''Acho que a falta de consciência ou a eficiência deficitária dá brechas para que a fiscalização dos problemas do meio ambiente não seja cumprida. O poder público está bem aparelhado com órgãos ambientais competentes (polícia verde, Iap, por exemplo), que fazem um bom trabalho, mas falta uma atuação mais firme do governo em relação às leis ambientais, se comparadas com outras leis, como penal ou tributária. As leis ambientais ainda permitem que muitos infratores dêem o famoso ''jeitinho brasileiro'' e não sejam penalizados. O ideal é conscientizar as pessoas, afinal, quem cumpre a lei tem direito de cobrar depois''.

Juliana Barata Procópio - 5º ano de Direito da UEL



''Não considero a fiscalização eficiente. Determinados órgãos, inclusive a própria Secretaria do Meio Ambiente, não são efetivos na fiscalização, permitindo, por exemplo, a poda irregular de árvores em Londrina. De forma geral, os órgãos não conseguem cumprir a fiscalização, tornando contraditório o que aprendemos nos bancos das universidades. No caso dos órgãos estaduais, o principal impasse é construção da Usina no Rio Tibagi, que vai causar um impacto muito grande no meio ambiente, principalmente na água que abastece a região''.
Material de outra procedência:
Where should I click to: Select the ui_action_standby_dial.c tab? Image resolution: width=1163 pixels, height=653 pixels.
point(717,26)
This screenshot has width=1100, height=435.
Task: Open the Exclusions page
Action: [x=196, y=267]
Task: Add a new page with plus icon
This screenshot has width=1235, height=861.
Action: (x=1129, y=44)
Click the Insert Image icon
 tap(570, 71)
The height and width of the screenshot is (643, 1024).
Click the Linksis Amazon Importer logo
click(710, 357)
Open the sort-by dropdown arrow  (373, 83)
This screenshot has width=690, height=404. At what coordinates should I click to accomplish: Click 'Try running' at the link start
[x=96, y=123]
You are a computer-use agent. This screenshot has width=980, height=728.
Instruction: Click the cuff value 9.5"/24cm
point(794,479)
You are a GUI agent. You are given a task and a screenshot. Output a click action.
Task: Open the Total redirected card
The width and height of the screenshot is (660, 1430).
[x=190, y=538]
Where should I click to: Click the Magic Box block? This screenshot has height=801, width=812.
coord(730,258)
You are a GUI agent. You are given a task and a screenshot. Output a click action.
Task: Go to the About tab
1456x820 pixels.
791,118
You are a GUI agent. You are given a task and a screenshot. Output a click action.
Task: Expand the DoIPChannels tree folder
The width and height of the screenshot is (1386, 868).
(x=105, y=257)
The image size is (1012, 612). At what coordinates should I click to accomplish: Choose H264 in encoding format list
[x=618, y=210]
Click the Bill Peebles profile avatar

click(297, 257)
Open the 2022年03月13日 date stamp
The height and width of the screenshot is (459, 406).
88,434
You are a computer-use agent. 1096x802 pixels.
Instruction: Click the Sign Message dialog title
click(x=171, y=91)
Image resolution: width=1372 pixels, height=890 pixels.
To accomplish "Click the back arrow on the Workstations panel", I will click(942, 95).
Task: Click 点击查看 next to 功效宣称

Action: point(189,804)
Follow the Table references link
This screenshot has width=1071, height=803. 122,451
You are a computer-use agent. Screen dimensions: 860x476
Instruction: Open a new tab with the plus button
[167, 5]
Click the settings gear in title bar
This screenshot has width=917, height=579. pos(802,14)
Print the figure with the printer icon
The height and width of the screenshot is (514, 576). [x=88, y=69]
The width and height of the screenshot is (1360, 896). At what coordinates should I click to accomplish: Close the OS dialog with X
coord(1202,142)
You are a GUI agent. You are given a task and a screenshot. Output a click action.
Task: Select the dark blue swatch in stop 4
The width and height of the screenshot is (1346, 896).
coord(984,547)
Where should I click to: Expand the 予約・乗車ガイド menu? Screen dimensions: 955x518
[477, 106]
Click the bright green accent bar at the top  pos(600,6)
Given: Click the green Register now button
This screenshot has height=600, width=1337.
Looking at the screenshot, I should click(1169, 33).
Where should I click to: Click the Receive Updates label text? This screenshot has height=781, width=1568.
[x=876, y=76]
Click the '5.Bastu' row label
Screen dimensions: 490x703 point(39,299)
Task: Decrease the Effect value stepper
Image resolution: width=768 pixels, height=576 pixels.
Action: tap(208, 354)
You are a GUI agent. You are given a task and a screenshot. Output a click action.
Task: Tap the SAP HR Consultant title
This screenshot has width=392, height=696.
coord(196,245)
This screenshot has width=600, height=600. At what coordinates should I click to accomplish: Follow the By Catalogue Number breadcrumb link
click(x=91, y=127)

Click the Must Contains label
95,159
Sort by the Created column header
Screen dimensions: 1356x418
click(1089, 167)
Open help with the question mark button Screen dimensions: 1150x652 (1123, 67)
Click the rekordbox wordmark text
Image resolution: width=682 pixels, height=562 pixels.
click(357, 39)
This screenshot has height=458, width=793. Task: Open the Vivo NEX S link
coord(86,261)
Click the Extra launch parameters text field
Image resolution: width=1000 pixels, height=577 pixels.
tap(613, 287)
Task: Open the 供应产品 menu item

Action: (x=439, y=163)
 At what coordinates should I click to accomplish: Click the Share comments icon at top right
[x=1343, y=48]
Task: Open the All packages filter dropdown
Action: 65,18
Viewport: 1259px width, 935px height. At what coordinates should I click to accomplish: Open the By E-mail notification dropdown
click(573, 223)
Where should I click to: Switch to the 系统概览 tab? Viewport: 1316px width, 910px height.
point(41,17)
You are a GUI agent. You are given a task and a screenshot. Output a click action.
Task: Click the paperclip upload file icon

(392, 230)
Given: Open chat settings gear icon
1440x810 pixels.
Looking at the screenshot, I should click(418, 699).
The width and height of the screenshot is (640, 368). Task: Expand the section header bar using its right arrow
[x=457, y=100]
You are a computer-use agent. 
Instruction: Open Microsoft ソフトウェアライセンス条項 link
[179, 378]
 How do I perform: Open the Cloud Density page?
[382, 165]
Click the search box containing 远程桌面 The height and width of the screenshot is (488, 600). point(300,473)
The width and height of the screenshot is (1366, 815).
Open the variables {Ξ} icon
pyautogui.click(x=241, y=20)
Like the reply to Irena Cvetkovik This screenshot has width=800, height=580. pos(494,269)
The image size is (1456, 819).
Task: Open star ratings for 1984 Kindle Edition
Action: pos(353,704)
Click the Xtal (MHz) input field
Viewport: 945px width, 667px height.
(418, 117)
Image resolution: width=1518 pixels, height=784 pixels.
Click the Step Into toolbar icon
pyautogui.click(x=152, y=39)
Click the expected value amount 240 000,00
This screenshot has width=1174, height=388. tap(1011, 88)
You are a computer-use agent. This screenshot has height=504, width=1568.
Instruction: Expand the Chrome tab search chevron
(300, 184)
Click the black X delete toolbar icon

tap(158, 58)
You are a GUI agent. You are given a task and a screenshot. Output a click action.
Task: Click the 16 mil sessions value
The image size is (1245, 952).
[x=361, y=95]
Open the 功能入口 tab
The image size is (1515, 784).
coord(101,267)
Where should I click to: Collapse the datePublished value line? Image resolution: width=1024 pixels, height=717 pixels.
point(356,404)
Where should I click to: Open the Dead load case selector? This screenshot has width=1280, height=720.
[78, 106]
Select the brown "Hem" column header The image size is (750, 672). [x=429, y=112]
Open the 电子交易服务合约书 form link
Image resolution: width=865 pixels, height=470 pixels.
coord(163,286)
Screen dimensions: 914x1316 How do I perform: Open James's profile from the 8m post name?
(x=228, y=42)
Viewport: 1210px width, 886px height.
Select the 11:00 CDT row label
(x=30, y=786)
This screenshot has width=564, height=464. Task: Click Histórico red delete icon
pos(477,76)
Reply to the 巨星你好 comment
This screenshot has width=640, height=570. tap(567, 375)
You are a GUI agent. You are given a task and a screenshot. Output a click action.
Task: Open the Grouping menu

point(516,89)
Natália Jodas - 4º ano de Direito da UEL


''Acho que em alguns casos os órgãos ambientais ao invés de proteger acabam permitindo dano ao meio ambiente. Considero que o Estado carece de estrutura, mas acho que além disso, existem interesses políticos e financeiros que acabam sobressaindo quando o assunto envolve questões do meio ambiente. Acredito que hoje, a maior força pra proteger a natureza venha da sociedade civil''.